Print the lines from the one containing "Given: Open the Testing flask icon" through the one containing "pyautogui.click(x=15, y=680)" exactly as they appear, including both of those lines.

%%

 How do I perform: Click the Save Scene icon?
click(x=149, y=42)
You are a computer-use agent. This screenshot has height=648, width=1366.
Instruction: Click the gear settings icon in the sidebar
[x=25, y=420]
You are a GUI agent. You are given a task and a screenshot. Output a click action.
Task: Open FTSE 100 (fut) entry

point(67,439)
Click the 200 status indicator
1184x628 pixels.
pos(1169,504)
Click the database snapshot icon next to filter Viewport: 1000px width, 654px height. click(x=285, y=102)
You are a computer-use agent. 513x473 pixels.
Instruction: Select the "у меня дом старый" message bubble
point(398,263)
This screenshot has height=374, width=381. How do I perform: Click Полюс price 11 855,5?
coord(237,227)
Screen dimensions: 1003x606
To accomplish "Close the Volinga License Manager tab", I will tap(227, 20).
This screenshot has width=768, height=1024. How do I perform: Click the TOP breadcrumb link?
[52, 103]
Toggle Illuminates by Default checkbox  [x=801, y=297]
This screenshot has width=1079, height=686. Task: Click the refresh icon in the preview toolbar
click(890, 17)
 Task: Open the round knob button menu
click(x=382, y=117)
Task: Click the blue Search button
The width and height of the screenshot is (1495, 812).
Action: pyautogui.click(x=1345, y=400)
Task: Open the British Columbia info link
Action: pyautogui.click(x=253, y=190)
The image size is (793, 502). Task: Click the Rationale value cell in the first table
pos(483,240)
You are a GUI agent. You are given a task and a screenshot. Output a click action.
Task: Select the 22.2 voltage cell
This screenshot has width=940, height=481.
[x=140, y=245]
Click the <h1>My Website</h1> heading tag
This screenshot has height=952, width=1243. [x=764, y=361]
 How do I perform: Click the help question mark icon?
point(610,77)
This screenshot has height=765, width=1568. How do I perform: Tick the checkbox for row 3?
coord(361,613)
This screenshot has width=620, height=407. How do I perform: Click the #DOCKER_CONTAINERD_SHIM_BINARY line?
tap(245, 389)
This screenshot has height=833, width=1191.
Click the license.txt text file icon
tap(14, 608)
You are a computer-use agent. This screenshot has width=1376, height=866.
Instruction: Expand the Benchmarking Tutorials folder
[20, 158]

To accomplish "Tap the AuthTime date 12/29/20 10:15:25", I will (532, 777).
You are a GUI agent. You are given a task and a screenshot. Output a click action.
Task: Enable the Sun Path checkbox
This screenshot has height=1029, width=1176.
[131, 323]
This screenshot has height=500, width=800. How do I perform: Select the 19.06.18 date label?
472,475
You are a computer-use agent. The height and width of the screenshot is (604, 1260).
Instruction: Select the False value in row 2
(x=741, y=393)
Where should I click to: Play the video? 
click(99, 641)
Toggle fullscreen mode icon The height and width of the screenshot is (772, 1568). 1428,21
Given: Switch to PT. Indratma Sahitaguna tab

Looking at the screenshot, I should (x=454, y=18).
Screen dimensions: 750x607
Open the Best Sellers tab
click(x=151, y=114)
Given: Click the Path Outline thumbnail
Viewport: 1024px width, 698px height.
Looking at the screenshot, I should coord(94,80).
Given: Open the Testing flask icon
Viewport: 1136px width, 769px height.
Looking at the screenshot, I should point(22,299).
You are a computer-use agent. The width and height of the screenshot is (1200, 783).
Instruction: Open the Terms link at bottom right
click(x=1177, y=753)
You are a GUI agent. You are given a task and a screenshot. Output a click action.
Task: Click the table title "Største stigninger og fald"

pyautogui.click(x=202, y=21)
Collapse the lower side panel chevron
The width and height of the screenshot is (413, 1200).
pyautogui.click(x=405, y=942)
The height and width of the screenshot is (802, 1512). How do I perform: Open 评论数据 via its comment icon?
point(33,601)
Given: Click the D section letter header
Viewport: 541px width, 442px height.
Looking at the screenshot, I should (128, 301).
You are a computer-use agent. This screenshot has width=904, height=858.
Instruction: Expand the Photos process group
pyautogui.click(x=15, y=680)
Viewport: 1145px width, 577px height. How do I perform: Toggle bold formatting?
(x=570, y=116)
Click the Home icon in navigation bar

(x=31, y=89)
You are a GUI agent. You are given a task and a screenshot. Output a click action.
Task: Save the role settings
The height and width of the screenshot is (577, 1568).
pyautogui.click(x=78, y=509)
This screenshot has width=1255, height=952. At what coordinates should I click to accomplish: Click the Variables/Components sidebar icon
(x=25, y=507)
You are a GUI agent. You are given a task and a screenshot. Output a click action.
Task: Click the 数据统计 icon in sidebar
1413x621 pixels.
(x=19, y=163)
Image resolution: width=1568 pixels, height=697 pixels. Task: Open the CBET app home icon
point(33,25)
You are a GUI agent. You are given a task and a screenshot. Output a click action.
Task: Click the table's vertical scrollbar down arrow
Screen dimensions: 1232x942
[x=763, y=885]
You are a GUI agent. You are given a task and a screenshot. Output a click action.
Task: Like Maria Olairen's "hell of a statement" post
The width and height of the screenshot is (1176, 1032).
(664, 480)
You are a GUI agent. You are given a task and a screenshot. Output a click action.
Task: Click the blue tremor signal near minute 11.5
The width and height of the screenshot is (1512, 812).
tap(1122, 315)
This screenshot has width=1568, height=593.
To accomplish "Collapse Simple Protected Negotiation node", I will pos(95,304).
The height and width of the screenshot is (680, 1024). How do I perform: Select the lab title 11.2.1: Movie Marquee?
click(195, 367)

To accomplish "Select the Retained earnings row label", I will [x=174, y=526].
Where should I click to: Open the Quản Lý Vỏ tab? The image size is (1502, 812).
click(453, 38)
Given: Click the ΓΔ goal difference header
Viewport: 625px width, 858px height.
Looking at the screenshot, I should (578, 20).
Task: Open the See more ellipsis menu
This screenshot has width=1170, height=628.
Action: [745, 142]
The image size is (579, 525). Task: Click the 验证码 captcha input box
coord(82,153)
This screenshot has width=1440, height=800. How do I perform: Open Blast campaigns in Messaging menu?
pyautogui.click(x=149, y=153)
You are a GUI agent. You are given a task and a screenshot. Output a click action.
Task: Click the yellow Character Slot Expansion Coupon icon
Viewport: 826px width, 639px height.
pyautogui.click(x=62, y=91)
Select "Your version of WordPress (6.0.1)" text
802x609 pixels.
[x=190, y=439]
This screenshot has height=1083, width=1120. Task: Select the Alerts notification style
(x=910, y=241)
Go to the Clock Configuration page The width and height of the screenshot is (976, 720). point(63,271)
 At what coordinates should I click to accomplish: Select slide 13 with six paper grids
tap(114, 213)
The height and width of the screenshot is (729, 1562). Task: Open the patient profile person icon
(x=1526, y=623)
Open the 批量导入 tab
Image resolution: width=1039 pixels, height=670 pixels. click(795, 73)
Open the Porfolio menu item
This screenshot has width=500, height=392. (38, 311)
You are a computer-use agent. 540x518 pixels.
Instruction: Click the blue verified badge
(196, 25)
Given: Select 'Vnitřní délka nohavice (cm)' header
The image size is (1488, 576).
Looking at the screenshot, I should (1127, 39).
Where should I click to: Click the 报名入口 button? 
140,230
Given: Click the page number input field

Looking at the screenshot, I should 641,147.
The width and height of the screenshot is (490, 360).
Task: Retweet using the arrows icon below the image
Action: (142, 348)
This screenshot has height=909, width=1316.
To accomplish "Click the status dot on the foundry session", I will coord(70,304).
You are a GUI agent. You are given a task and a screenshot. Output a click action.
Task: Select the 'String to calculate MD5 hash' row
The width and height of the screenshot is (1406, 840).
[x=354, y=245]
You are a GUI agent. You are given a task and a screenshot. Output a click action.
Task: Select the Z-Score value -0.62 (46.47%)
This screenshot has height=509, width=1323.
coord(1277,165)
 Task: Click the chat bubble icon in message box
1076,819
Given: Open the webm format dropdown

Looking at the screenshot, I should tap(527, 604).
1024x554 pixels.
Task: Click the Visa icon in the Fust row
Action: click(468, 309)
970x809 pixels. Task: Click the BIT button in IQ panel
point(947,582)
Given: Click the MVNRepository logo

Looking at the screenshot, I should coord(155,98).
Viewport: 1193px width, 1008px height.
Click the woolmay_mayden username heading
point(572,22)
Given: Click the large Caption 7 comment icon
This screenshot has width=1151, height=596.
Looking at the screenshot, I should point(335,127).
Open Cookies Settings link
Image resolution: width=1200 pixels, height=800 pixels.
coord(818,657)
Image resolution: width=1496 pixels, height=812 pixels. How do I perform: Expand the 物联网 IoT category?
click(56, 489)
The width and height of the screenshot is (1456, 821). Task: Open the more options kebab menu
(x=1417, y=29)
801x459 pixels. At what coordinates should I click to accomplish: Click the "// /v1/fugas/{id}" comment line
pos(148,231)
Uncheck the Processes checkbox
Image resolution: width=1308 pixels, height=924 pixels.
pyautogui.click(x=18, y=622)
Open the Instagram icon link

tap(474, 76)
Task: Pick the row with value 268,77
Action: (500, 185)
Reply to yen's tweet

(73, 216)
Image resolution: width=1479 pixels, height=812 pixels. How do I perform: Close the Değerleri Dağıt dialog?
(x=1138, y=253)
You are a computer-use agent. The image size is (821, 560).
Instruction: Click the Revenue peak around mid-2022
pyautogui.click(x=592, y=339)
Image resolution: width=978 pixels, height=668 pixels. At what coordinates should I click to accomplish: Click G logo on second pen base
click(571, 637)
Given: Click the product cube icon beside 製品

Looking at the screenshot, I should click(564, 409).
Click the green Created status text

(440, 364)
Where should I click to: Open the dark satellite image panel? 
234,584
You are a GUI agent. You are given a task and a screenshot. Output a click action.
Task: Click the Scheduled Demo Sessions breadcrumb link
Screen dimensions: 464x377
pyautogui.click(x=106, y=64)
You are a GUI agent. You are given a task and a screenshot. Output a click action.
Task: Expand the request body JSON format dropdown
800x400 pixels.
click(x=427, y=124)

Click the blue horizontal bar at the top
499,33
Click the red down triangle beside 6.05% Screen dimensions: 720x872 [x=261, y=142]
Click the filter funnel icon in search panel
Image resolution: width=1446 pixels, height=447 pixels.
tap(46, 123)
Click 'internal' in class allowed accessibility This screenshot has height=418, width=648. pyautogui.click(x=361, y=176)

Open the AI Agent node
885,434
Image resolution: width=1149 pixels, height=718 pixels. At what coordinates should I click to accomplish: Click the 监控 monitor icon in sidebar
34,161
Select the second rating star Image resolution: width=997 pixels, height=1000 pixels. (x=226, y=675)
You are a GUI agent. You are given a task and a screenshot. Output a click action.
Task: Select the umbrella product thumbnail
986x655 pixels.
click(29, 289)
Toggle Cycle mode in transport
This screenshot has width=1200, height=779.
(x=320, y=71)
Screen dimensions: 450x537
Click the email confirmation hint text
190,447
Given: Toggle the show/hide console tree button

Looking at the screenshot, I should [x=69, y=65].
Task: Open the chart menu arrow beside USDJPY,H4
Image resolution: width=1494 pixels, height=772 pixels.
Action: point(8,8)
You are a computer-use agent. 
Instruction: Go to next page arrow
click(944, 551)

%%

== OUTPUT OF THE TASK ==
Given: Open the Testing flask icon
Viewport: 1136px width, 769px height.
Looking at the screenshot, I should point(22,299).
You are a computer-use agent. The width and height of the screenshot is (1200, 783).
Instruction: Open the Terms link at bottom right
click(x=1177, y=753)
You are a GUI agent. You are given a task and a screenshot. Output a click action.
Task: Click the table title "Største stigninger og fald"

pyautogui.click(x=202, y=21)
Collapse the lower side panel chevron
The width and height of the screenshot is (413, 1200).
pyautogui.click(x=405, y=942)
The height and width of the screenshot is (802, 1512). How do I perform: Open 评论数据 via its comment icon?
point(33,601)
Given: Click the D section letter header
Viewport: 541px width, 442px height.
Looking at the screenshot, I should (128, 301).
You are a computer-use agent. This screenshot has width=904, height=858.
Instruction: Expand the Photos process group
pyautogui.click(x=15, y=680)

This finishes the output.